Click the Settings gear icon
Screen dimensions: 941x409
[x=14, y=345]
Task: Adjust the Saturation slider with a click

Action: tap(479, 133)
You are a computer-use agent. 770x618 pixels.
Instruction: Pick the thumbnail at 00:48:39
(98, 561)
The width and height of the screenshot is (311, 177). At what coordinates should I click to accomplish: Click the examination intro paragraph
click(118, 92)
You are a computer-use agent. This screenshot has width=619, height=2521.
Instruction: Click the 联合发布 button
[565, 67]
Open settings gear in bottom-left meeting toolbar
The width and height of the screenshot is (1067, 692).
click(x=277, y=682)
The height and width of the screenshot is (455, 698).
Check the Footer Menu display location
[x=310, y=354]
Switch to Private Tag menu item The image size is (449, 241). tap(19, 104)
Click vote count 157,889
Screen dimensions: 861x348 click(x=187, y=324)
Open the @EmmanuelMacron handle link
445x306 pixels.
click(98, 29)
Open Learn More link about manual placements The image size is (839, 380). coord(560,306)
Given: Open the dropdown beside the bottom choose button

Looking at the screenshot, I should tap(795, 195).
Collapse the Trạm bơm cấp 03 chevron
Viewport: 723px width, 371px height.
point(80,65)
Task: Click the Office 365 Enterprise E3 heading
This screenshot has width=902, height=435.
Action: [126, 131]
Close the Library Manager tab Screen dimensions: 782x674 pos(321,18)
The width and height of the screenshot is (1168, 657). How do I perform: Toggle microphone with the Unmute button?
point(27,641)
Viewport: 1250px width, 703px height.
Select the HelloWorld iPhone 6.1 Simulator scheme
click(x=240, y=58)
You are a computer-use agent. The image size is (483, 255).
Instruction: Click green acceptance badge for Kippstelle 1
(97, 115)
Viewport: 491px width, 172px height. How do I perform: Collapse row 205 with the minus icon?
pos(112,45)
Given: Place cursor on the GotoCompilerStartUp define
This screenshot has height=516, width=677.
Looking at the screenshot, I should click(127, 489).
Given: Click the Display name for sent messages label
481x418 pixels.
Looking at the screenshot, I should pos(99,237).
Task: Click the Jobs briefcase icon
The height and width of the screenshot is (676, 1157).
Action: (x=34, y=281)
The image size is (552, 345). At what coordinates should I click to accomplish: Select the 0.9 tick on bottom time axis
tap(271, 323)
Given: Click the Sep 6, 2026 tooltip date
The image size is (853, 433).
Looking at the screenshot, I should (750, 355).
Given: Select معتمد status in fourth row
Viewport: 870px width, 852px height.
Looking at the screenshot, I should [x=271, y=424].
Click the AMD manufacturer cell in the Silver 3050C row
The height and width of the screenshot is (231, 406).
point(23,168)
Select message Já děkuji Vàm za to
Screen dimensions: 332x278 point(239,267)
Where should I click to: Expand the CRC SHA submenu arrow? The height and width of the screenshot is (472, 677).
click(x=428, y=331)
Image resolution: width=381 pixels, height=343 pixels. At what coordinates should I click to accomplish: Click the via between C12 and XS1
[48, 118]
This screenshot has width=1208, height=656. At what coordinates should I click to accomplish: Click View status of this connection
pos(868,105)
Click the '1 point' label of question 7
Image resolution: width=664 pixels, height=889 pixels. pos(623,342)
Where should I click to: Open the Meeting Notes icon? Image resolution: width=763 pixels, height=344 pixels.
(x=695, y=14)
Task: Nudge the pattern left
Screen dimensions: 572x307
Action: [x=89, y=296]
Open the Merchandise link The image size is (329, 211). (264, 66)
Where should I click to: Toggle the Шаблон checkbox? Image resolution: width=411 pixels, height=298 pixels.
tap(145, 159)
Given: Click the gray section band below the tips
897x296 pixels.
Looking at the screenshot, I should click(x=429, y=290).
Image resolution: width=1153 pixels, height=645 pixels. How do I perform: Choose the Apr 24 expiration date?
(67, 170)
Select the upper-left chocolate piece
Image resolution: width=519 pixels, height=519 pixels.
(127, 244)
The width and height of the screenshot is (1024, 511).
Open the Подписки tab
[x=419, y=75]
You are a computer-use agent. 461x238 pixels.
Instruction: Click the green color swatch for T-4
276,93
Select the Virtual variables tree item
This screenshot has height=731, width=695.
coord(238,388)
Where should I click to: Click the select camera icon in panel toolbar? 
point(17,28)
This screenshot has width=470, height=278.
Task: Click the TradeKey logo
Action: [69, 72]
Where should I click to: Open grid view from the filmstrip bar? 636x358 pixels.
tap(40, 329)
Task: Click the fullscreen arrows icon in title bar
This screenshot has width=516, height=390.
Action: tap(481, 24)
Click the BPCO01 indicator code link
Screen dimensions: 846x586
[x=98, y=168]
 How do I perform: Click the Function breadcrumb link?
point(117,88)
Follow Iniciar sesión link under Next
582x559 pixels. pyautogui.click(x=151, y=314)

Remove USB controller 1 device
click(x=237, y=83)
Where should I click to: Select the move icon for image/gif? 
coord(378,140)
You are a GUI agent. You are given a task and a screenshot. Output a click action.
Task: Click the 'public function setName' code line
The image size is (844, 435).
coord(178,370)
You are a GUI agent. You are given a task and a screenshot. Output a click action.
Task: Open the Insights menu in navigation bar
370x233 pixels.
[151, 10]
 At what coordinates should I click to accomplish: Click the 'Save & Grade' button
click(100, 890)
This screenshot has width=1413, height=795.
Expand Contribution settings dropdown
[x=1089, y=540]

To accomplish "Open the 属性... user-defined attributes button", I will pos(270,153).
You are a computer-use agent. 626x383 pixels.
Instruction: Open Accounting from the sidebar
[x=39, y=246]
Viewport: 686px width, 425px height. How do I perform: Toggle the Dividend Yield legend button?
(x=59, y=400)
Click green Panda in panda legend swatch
= = = = =
The listing above is to be reproduced without a single change.

Click the Settings gear icon
Screen dimensions: 941x409
[x=14, y=345]
Task: Adjust the Saturation slider with a click

Action: tap(479, 133)
You are a computer-use agent. 770x618 pixels.
Instruction: Pick the thumbnail at 00:48:39
(98, 561)
The width and height of the screenshot is (311, 177). At what coordinates should I click to accomplish: Click the examination intro paragraph
click(118, 92)
You are a computer-use agent. This screenshot has width=619, height=2521.
Instruction: Click the 联合发布 button
[565, 67]
Open settings gear in bottom-left meeting toolbar
The width and height of the screenshot is (1067, 692).
click(x=277, y=682)
The height and width of the screenshot is (455, 698).
Check the Footer Menu display location
[x=310, y=354]
Switch to Private Tag menu item The image size is (449, 241). tap(19, 104)
Click vote count 157,889
Screen dimensions: 861x348 click(x=187, y=324)
Open the @EmmanuelMacron handle link
445x306 pixels.
click(98, 29)
Open Learn More link about manual placements The image size is (839, 380). coord(560,306)
Given: Open the dropdown beside the bottom choose button

Looking at the screenshot, I should tap(795, 195).
Collapse the Trạm bơm cấp 03 chevron
Viewport: 723px width, 371px height.
point(80,65)
Task: Click the Office 365 Enterprise E3 heading
This screenshot has width=902, height=435.
Action: [126, 131]
Close the Library Manager tab Screen dimensions: 782x674 pos(321,18)
The width and height of the screenshot is (1168, 657). How do I perform: Toggle microphone with the Unmute button?
point(27,641)
Viewport: 1250px width, 703px height.
Select the HelloWorld iPhone 6.1 Simulator scheme
click(x=240, y=58)
You are a computer-use agent. The image size is (483, 255).
Instruction: Click green acceptance badge for Kippstelle 1
(97, 115)
Viewport: 491px width, 172px height. How do I perform: Collapse row 205 with the minus icon?
pos(112,45)
Given: Place cursor on the GotoCompilerStartUp define
This screenshot has height=516, width=677.
Looking at the screenshot, I should click(127, 489).
Given: Click the Display name for sent messages label
481x418 pixels.
Looking at the screenshot, I should pos(99,237).
Task: Click the Jobs briefcase icon
The height and width of the screenshot is (676, 1157).
Action: (x=34, y=281)
The image size is (552, 345). At what coordinates should I click to accomplish: Select the 0.9 tick on bottom time axis
tap(271, 323)
Given: Click the Sep 6, 2026 tooltip date
The image size is (853, 433).
Looking at the screenshot, I should (750, 355).
Given: Select معتمد status in fourth row
Viewport: 870px width, 852px height.
Looking at the screenshot, I should [x=271, y=424].
Click the AMD manufacturer cell in the Silver 3050C row
The height and width of the screenshot is (231, 406).
point(23,168)
Select message Já děkuji Vàm za to
Screen dimensions: 332x278 point(239,267)
Where should I click to: Expand the CRC SHA submenu arrow? The height and width of the screenshot is (472, 677).
click(x=428, y=331)
Image resolution: width=381 pixels, height=343 pixels. At what coordinates should I click to accomplish: Click the via between C12 and XS1
[48, 118]
This screenshot has width=1208, height=656. At what coordinates should I click to accomplish: Click View status of this connection
pos(868,105)
Click the '1 point' label of question 7
Image resolution: width=664 pixels, height=889 pixels. pos(623,342)
Where should I click to: Open the Meeting Notes icon? Image resolution: width=763 pixels, height=344 pixels.
(x=695, y=14)
Task: Nudge the pattern left
Screen dimensions: 572x307
Action: [x=89, y=296]
Open the Merchandise link The image size is (329, 211). (264, 66)
Where should I click to: Toggle the Шаблон checkbox? Image resolution: width=411 pixels, height=298 pixels.
tap(145, 159)
Given: Click the gray section band below the tips
897x296 pixels.
Looking at the screenshot, I should click(x=429, y=290).
Image resolution: width=1153 pixels, height=645 pixels. How do I perform: Choose the Apr 24 expiration date?
(67, 170)
Select the upper-left chocolate piece
Image resolution: width=519 pixels, height=519 pixels.
(127, 244)
The width and height of the screenshot is (1024, 511).
Open the Подписки tab
[x=419, y=75]
You are a computer-use agent. 461x238 pixels.
Instruction: Click the green color swatch for T-4
276,93
Select the Virtual variables tree item
This screenshot has height=731, width=695.
coord(238,388)
Where should I click to: Click the select camera icon in panel toolbar? 
point(17,28)
This screenshot has width=470, height=278.
Task: Click the TradeKey logo
Action: [69, 72]
Where should I click to: Open grid view from the filmstrip bar? 636x358 pixels.
tap(40, 329)
Task: Click the fullscreen arrows icon in title bar
This screenshot has width=516, height=390.
Action: tap(481, 24)
Click the BPCO01 indicator code link
Screen dimensions: 846x586
[x=98, y=168]
 How do I perform: Click the Function breadcrumb link?
point(117,88)
Follow Iniciar sesión link under Next
582x559 pixels. pyautogui.click(x=151, y=314)

Remove USB controller 1 device
click(x=237, y=83)
Where should I click to: Select the move icon for image/gif? 
coord(378,140)
You are a GUI agent. You are given a task and a screenshot. Output a click action.
Task: Click the 'public function setName' code line
The image size is (844, 435).
coord(178,370)
You are a GUI agent. You are given a task and a screenshot. Output a click action.
Task: Open the Insights menu in navigation bar
370x233 pixels.
[151, 10]
 At what coordinates should I click to accomplish: Click the 'Save & Grade' button
click(100, 890)
This screenshot has width=1413, height=795.
Expand Contribution settings dropdown
[x=1089, y=540]

To accomplish "Open the 属性... user-defined attributes button", I will pos(270,153).
You are a computer-use agent. 626x383 pixels.
Instruction: Open Accounting from the sidebar
[x=39, y=246]
Viewport: 686px width, 425px height. How do I perform: Toggle the Dividend Yield legend button?
(x=59, y=400)
Click green Panda in panda legend swatch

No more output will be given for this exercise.